OCFS2 is the next generation of the Oracle Cluster File System for Linux. It is an extent based, POSIX compliant file system. Unlike the previous release (OCFS), OCFS2 is a general-purpose file system
So why not export OCFS2 filesystems via NFS? That is the sort of thing you do with a general purpose filesystem after all. And, since OCFS2 is a cluster filesystem there shouldn’t be any second thoughts about exporting the same filesystems from multiple nodes—that’s scalable file serving. In fact, that has been tried before. That URL points to a bug report where a user was trying to implement scalable file serving using OCFS2. He reports:
I’m using OCSF2 for backups and to store files used by nfs clients. We have some errors during three file uploading from remote clients. In that case only one node can access those files but the other node receive from dlm a bad lockres error message […]
Right, OK. So what came next? Read on:
So I tried to stop ocfs2 and o2cb services on the second node but I can’t because heartbeat prevents any stop attempt. A stop attempt on the first node instead hungs and I have to reboot the first node because it is impossible to unmount ocfs2 filesystems (even if I use the lazy option).
I’m sure it couldn’t get any worse, right? He continued:
That is a serious problem because to recover the right functionality I had to reboot the first node (o2cb/ocfs2 services hang and after reboot ASM losts spfiles, so problem impacts even the databases running on cluster). There is any kind of action I can do to avoid that?

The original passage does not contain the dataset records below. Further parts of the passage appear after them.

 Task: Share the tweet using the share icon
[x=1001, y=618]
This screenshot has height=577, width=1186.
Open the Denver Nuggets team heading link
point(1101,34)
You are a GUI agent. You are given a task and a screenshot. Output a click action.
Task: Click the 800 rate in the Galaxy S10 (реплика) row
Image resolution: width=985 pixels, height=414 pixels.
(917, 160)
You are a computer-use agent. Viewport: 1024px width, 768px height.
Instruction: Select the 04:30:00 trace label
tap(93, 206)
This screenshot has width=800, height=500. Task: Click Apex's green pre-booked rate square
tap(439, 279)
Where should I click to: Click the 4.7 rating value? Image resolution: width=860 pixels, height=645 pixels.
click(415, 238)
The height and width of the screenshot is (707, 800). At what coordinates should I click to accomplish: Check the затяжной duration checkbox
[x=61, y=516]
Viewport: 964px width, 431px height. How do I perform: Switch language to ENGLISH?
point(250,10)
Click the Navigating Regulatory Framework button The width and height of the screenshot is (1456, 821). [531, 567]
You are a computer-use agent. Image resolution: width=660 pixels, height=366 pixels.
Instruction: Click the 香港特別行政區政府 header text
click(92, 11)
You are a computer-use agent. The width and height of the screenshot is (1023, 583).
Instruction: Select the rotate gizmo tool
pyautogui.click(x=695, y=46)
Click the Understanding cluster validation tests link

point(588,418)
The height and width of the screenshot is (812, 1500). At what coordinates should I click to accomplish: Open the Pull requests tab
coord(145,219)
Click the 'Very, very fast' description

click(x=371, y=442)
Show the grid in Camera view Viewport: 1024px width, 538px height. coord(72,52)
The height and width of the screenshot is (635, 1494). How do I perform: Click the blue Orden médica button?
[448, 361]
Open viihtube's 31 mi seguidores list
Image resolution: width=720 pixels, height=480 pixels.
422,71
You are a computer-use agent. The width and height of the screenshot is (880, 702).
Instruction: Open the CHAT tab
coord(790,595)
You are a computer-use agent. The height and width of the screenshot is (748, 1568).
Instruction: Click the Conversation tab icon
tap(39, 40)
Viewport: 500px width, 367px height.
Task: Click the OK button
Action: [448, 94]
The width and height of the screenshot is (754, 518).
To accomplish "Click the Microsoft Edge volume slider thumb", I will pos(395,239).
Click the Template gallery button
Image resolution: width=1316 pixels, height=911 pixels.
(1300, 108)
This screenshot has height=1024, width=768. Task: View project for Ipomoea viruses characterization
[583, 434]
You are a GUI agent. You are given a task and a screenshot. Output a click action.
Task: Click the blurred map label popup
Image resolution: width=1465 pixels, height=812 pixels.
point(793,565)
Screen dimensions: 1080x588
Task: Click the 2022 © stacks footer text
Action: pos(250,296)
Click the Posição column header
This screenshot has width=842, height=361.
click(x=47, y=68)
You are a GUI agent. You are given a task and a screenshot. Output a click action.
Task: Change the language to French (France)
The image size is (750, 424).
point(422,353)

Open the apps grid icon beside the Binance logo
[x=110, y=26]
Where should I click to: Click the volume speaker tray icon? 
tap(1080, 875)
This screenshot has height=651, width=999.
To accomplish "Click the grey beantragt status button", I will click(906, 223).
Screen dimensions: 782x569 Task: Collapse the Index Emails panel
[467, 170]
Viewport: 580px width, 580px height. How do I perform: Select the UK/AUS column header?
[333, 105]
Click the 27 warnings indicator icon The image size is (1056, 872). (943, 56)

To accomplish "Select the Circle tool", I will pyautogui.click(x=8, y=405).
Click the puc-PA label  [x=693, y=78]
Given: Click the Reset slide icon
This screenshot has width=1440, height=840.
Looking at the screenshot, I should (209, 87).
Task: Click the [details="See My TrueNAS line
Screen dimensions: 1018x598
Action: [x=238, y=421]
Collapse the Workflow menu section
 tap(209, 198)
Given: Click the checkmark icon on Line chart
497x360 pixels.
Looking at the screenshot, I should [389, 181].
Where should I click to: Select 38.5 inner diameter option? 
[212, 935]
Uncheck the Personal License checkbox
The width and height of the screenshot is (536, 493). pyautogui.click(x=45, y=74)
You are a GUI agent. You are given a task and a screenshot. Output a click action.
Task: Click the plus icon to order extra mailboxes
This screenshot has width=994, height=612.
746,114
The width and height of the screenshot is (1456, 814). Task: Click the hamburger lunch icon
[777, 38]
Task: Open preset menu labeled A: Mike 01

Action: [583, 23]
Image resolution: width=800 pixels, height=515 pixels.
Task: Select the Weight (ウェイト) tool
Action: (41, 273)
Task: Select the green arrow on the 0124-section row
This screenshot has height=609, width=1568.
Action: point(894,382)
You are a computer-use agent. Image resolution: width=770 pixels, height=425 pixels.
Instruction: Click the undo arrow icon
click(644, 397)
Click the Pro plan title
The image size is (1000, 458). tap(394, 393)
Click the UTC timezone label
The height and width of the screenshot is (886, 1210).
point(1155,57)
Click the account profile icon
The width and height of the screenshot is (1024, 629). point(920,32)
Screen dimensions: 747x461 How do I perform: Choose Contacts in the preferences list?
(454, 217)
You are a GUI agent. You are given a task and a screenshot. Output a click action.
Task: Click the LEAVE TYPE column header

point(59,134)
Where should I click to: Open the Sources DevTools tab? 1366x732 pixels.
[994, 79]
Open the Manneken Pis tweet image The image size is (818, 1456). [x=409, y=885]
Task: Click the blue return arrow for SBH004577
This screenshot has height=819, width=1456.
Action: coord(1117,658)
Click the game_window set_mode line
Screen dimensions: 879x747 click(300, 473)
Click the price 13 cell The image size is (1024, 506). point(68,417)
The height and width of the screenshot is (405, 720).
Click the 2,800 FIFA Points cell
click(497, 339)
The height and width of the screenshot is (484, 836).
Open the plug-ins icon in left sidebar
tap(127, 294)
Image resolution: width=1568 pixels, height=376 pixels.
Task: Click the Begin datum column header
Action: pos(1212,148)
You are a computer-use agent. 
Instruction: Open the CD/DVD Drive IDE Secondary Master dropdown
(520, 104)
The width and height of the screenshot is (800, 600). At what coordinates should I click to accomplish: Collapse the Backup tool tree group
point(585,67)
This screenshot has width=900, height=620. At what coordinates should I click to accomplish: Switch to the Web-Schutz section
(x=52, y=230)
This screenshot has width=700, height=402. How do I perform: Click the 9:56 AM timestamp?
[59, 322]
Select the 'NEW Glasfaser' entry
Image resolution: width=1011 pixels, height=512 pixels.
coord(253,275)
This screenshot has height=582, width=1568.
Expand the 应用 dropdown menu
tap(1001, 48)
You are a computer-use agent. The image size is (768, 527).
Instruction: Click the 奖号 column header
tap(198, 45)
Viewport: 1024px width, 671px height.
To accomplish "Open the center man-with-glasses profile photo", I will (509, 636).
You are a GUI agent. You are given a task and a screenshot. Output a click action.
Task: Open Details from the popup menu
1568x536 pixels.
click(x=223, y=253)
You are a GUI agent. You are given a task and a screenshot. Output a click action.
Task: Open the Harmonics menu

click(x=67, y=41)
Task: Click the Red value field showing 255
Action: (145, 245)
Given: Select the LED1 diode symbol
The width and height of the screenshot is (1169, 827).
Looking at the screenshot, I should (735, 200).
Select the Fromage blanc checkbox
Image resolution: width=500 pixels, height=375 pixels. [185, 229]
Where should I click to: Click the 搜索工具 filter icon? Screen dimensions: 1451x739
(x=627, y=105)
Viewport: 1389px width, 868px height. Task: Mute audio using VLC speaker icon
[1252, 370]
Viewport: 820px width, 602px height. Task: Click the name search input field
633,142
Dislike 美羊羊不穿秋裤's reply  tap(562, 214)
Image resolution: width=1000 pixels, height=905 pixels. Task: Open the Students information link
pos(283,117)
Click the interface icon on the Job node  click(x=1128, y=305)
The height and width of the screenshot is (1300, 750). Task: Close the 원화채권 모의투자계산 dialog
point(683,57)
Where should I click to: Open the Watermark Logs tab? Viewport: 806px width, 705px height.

Surely he must be doing something really convoluted to hit problems so easily! He explains the scenario:
The scenario is:
node X exports filesystem to host Y
node W exports filesystem to host Z
from Y I create a file then I delete it then ls command on Z lists the file but I cannot open it. I receive I lot of messages like this:
Oct 20 08:53:34 proxb31 kernel: (15612,1):ocfs2_populate_inode:234 ERROR:
Invalid dinode: i_ino=9977187, i_blkno=9977187, signature = INODE01, flags = 0x0
Oct 20 08:53:34 proxb31 kernel: (15612,1):ocfs2_read_locked_inode:389 ERROR:
populate inode failed! i_blkno=9977187, i_ino=9977187
Good grief! Cache coherency problems? You mean like this warning about OCFS cache coherency :
Reasons for using odirect cp:
1. Buffered and direct ios are still racy in the kernel. As Oracle is doing directio, doing a normal cp exposes one to the chance of copying a stale page data.
2. Direct ios are less stressful on the page cache. As Oracle datafiles are invariably large, directio is more efficient in the long run.
3. In a clustered environment, the blocks on disk could be updated by any nodes in the cluster. Using odirect io ensures the latest version of the block is always read.
Oh boy. Anyway, back to the bug report. The bug report states that as of January 4, 2007, there is a patch for NFS exported OCFS2 problem being tested at Oracle, however, the following comment was given to help set expectations:
One thing I’m concerned with is having two clients connect to seperate nodes. Since NFSD is not cluster aware, there may be some issues with unlinked inodes being in cache on one node and looked up on another. Is it possibleto confine your nfs exports to a single node for now, until we can get a better handle on that particular issue.
That seems like something that should have been spelled out in the Product Requirements Document, but I’m old-fashioned.
Scalable File Serving with Linux. Who Needs a Cluster-Aware NFSD?
The NAS heads in a PolyServe File Serving Utility configuration (e.g., HP EFS Clustered Gateway), run the enterprise distributions; RHEL4 and SuSE SLES9. So while those folks in the Ray Lane and Wharton’s open source dream world might think that NFSD cannot function in a cluster with data consistency, PolyServe—with that dying traditional software model—seems to have pulled it off. Do you think Dunnhumby pushes 40TB of data per week through a PolyServe File Serving Utility cluster without NFSD scalability or—more importantly—cache coherency? Not a chance.